Fitria juga mengatakan, hal yang perlu dilakukan jika kulit terkena infeksi, pasien harus menjaga kulitnya agar tetap kering dan bersih, cuci dengan sabun berbahan ringan dan air yang bersih.

Baca juga: Apakah monkeypox ada di Indonesia?

Gunakan pelembap ringan yang bisa membantu menjaga kelembapan kulit dan mencegah kulit menjadi lebih kering dan iritasi. Jika infeksi sekunder, dokter akan meresepkan antibiotik topikal atau oral untuk meminimalisasi rasa perih yang mungkin ditimbulkan.

“Hindari menggaruk, bisa menyebabkan infeksi menyebar dan memperburuk kondisi kulit,” tambahnya.

Menggaruk atau memencet luka, kata Fitria juga bisa menyebabkan luka menjadi lebih dalam dan berpotensi meninggalkan bekas luka.

Baca juga: Apa itu Monkeypox?
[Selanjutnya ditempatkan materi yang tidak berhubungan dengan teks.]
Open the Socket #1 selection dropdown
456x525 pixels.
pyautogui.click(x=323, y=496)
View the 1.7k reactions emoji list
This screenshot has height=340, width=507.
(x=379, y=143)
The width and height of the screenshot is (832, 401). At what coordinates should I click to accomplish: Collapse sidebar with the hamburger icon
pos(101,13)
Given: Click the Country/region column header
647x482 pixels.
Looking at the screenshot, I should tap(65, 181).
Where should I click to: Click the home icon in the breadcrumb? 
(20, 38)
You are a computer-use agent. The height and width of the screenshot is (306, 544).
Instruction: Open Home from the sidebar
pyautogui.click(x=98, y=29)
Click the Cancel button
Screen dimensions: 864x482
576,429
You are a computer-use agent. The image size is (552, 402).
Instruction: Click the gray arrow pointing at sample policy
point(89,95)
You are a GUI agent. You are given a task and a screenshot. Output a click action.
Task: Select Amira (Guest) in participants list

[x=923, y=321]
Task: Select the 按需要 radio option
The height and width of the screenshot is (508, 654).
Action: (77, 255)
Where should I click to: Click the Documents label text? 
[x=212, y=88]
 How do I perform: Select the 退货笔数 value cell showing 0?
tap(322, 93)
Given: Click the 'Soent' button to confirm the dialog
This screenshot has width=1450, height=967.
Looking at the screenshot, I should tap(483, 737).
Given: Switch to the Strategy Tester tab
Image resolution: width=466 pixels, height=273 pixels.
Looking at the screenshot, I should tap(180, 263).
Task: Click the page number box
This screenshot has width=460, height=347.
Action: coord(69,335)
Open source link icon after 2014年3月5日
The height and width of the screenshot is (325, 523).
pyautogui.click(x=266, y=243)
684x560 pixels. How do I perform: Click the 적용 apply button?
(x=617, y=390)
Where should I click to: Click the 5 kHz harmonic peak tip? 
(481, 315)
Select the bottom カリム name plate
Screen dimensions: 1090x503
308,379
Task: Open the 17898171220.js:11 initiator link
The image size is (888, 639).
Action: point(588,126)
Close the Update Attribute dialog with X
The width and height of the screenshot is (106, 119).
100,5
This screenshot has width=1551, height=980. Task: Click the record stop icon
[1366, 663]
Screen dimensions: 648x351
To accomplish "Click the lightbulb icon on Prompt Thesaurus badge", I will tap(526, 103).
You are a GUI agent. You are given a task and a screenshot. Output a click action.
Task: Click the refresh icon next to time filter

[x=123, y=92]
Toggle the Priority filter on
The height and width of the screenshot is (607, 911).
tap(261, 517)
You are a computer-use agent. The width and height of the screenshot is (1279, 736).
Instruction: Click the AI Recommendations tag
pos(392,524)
Kenali gejala dan ciri-ciri cacar monyet

Dia juga mengingatkan untuk menghindari penggunaan bahan alami yang belum terbukti secara ilmiah seperti jagung yang diparut atau bahan lain yang tidak disarankan oleh dokter.

Hindari pula sinar matahari berlebihan saat proses penyembuhan luka infeksi karena bisa memperparah peradangan dan meningkatkan risiko bekas luka atau hiperpigmentasi.

Baca juga: WHO sebut Mpox bukan "COVID baru"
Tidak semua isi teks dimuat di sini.